I rubbed the strips over my top lip again and again to make sure the wax covered every little hair. Then I pulled with all my strength.
My eyes watered so much I could only see a blur of red inflamed skin where the offending moustache had been.
‘Nearly done,’ I sighed, turning my attention to my bikini line. I was tempted to shave, but remembered the rash and terrible itching as the hairs grew back from my teenage years.
No, best to be brave. So I slapped on the warmed-up wax strip, waited and yanked. ‘Ooooowwwww, ooooouch,’ I screamed. Half the delicate skin had come away with the hair. Blood and bruises quickly flooded the waxed area.
‘I’ll just trim lightly,’ I told myself, slapping another strip on the opposite side. ‘A Brazilian would kill me.’
That side hurt just as much and bled even more. My bits looked like they’d gone 10 rounds with Rocky – in every one of his films. ‘I won’t be wearing a bikini or undressing in daylight for years to come,’ I shuddered.
But at least I was trying to look feminine. ‘It’s not that bad,’ I told the woman in the mirror as I dabbed concealer over my top lip, under my eyes, below my brows and dug out some giant pants to my freshly-plucked bits wouldn’t chaff against my size 16 jeans.
‘Presentable at last,’ I said, slicking on lip-gloss. My son was at school and it was one of the afternoons my little girl went to nursery.

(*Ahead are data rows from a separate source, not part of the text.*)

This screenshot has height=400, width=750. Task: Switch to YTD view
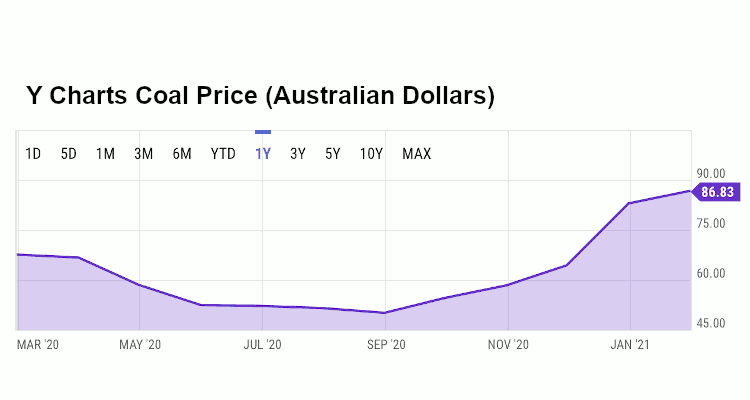(223, 154)
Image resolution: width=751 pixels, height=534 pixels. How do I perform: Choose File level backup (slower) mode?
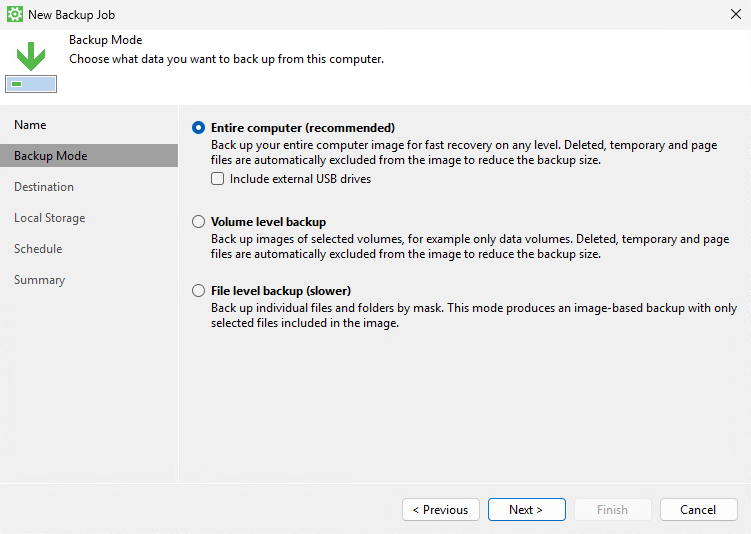click(x=198, y=291)
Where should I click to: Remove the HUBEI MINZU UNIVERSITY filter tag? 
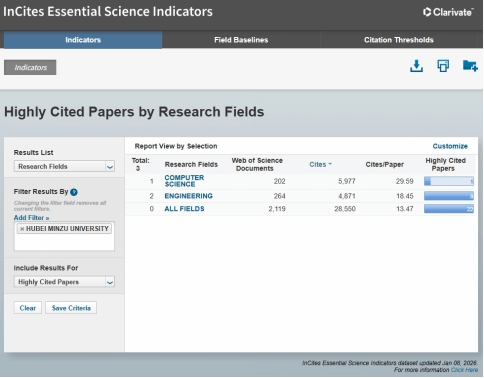(22, 229)
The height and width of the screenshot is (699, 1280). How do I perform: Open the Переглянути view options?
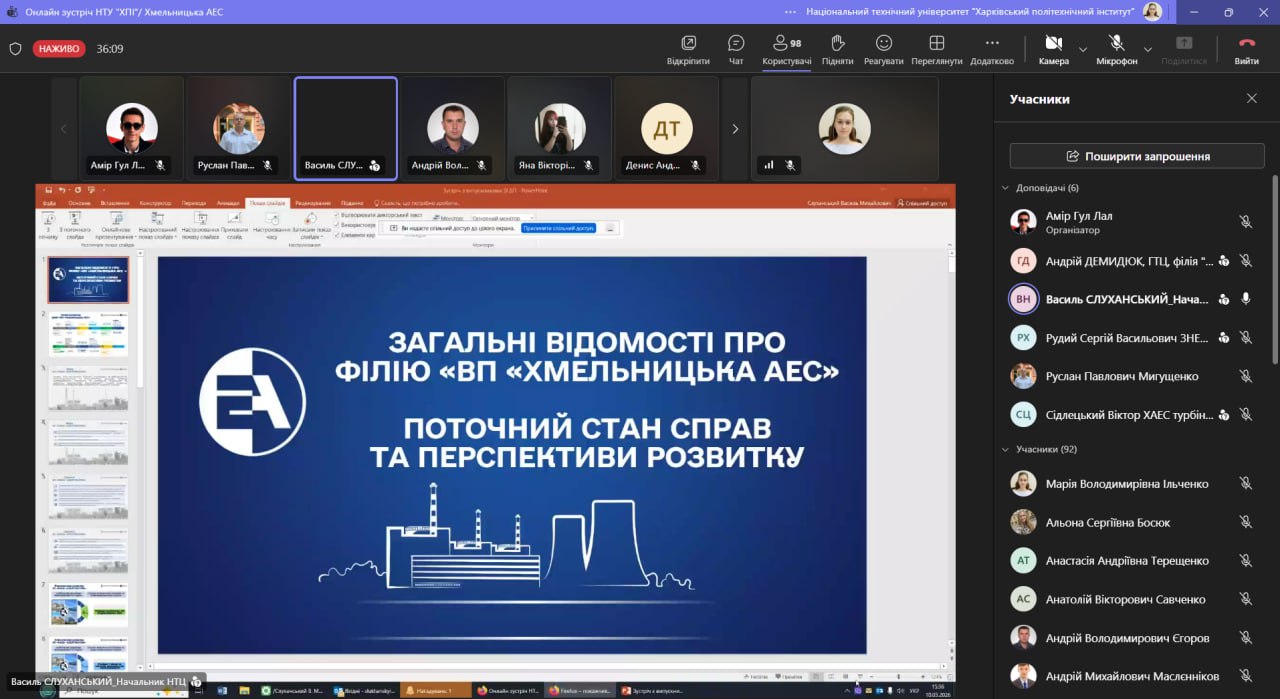(936, 48)
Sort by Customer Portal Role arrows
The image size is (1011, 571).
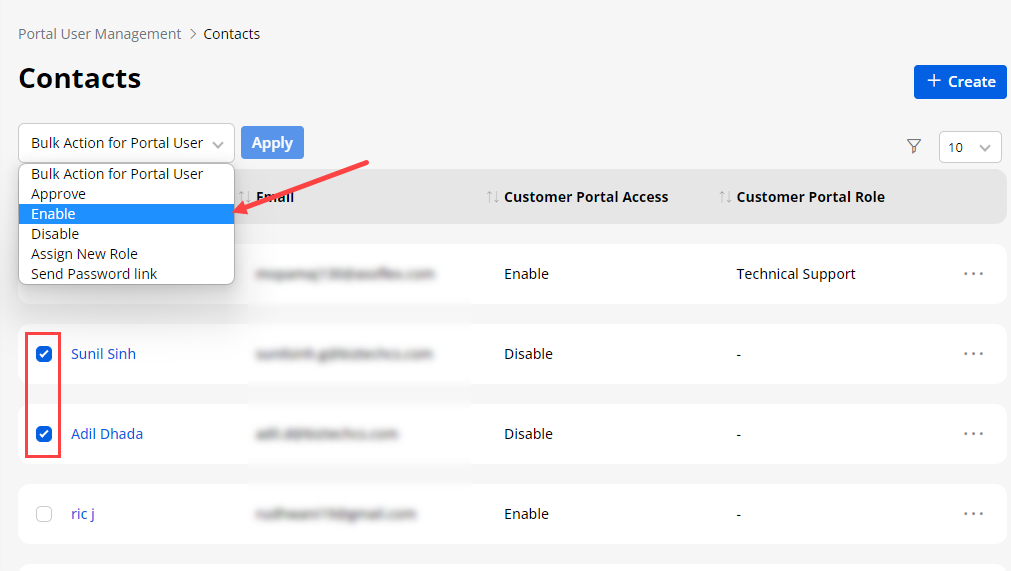[725, 197]
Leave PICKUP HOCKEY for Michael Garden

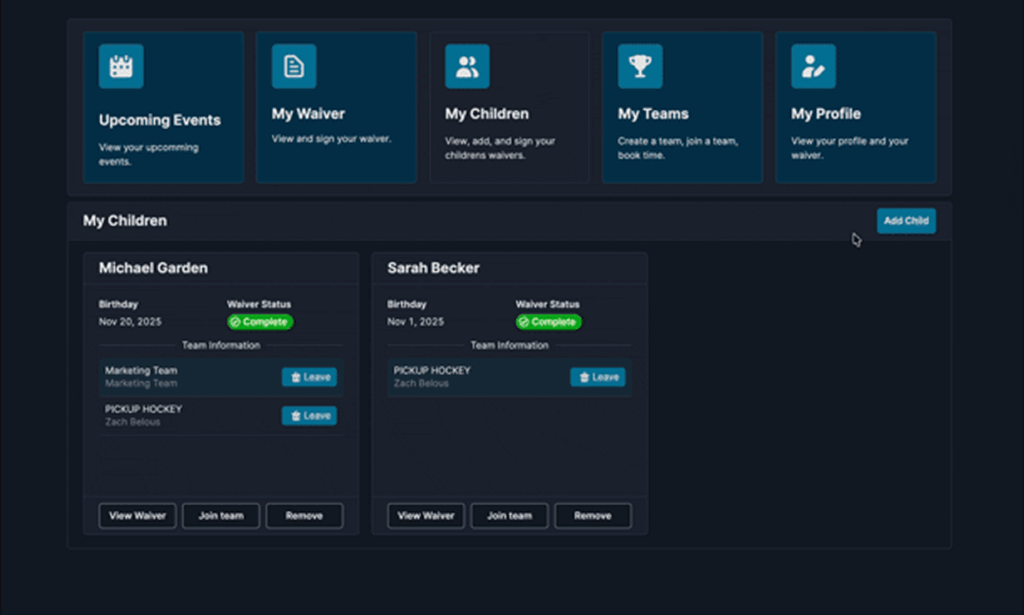coord(309,415)
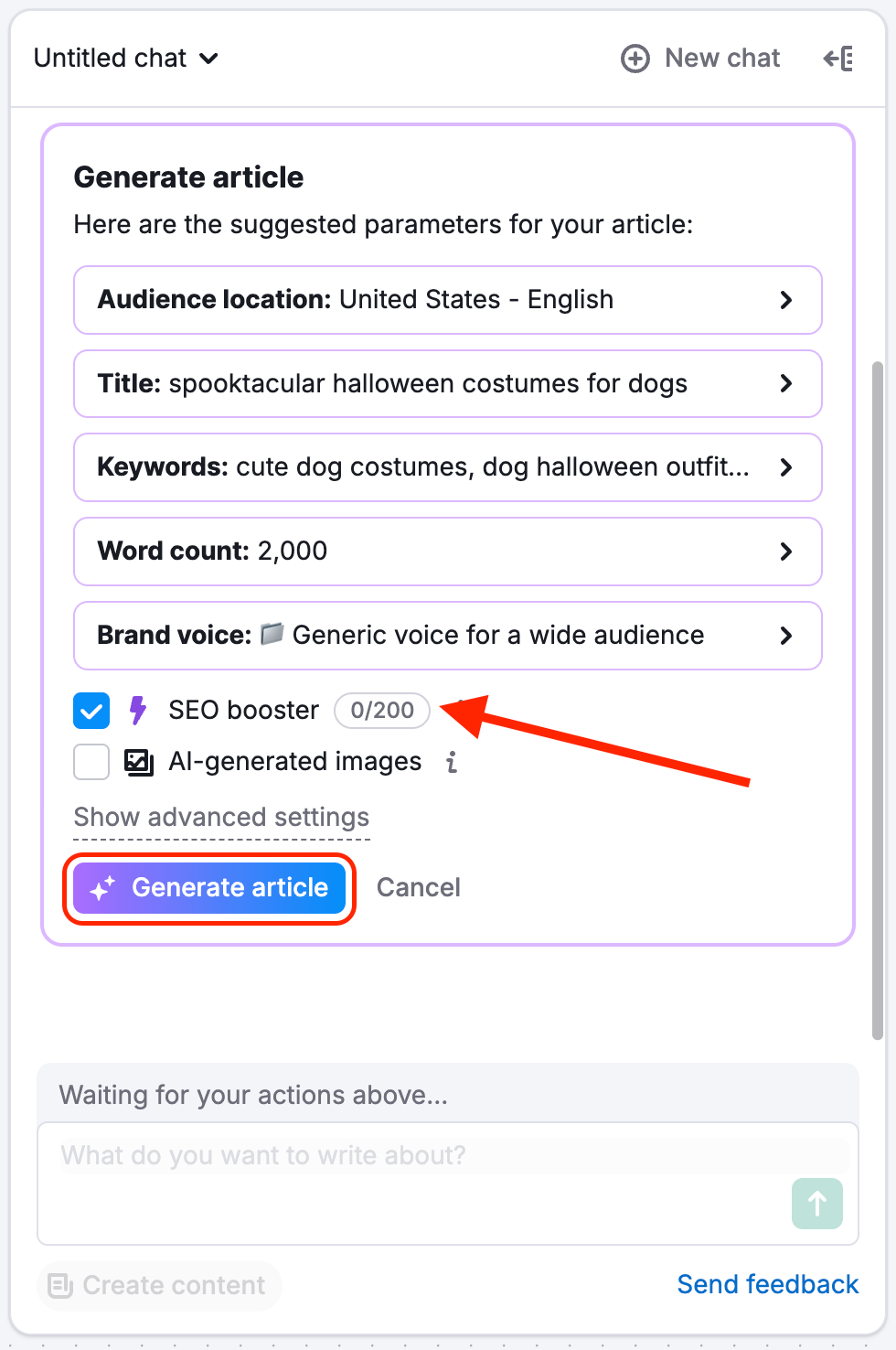
Task: Click the AI-generated images picture icon
Action: (x=138, y=761)
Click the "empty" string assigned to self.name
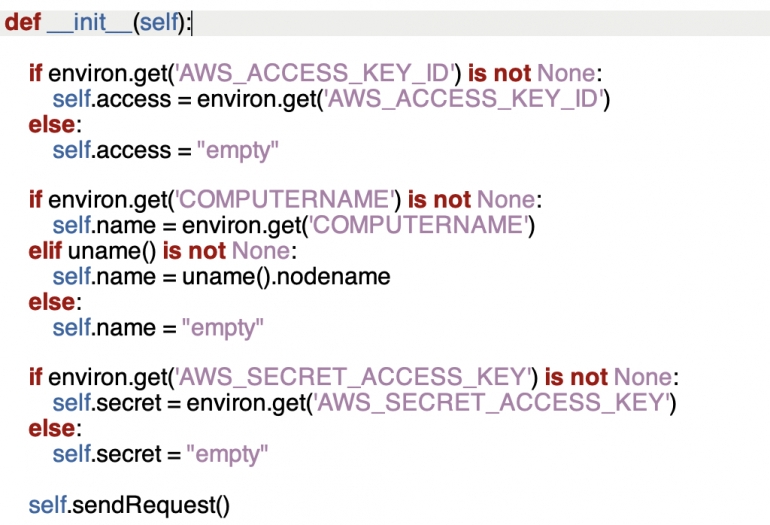Image resolution: width=770 pixels, height=525 pixels. pos(225,327)
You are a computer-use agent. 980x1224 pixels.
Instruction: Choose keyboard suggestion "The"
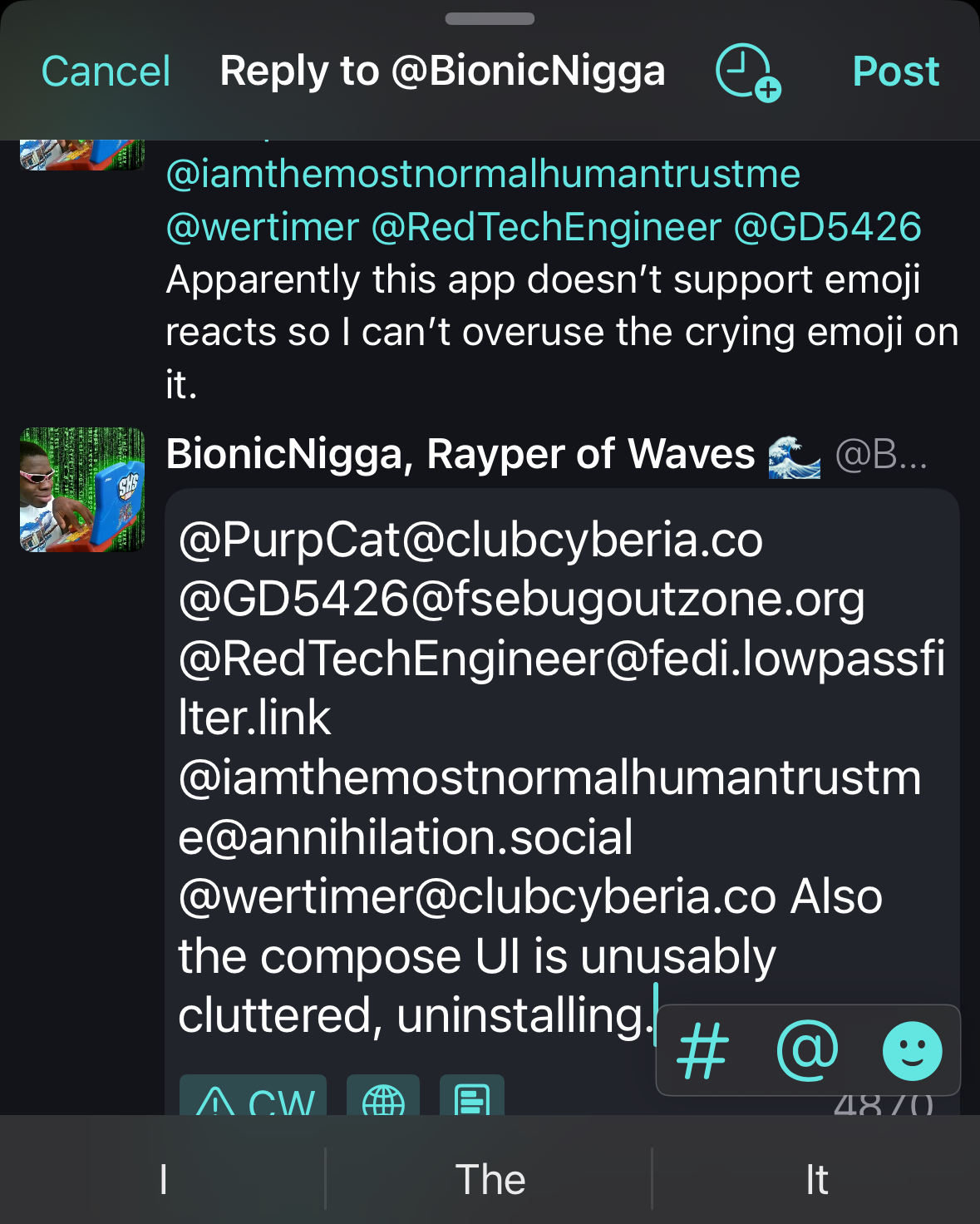(x=490, y=1179)

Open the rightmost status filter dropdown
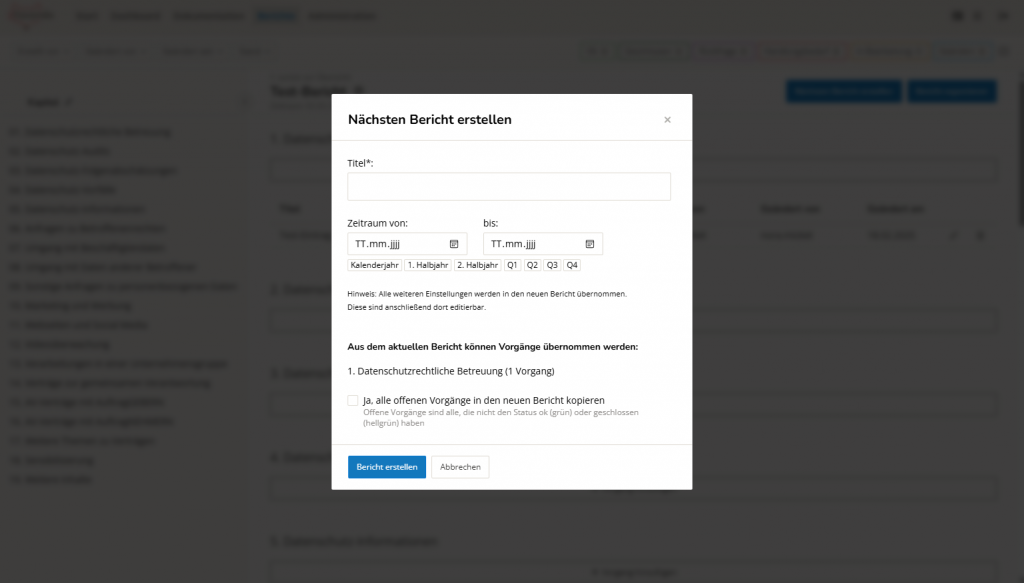(x=959, y=51)
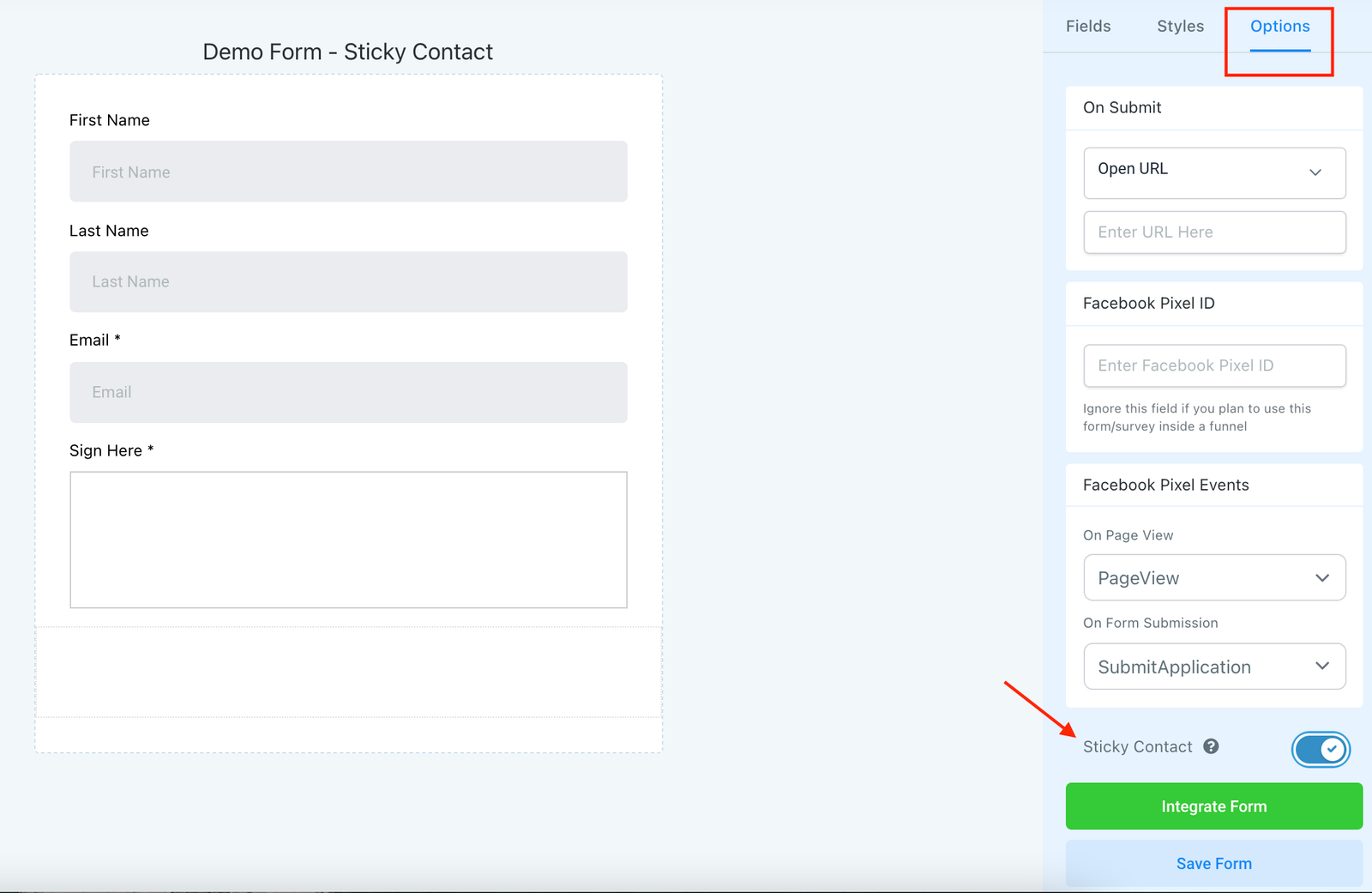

‘I could have a look round the shops,’ I thought, feeling confident. ‘At least I’ll know what to wear when I can afford to be fashionable.’
It was fun mooching around on my own for once, without having to worry about warming up milk or sniffing Anais’ bum every 10 minutes to see if her nappy needed changing.
I was feeling great – and then I bumped into another mum. Her child went to my son’s school. ‘How are you?’ I said.
She looked me up and down. ‘I’m OK. Where’s the baby?’
I told her all about Anais toddling and starting nursery. ‘She’s such a big girl,’ I said, proud.
She nodded. ‘And who does she look like now?’
I smiled. ‘She has big blue eyes and she’s got my hair.’
I was so proud of her blonde curls and couldn’t wait for her hair to grow so I could put it up in cute bunches.
The mum’s mouth pulled back into a sneer. ‘Oh, she said, ‘so it’s frizzy?’
I didn’t know what to say, and just stood there, gawping.
Unperturbed, she turned to go. ‘Oh well nice to see you,’ she smirked. ‘And let me know if you want the number of WeightWatchers. They’ve started up a local branch, apparently. I know some of the other mums are going so you’ll be in good company.’
Cheek! I’ve never really liked her but been polite for my son’s sake. But now she’s a full on mum-enemy. Be friendly to her at the school gates again? Fat chance!

Have you been insulted by another mum? How did you get revenge? Please let me know before I bump into her again!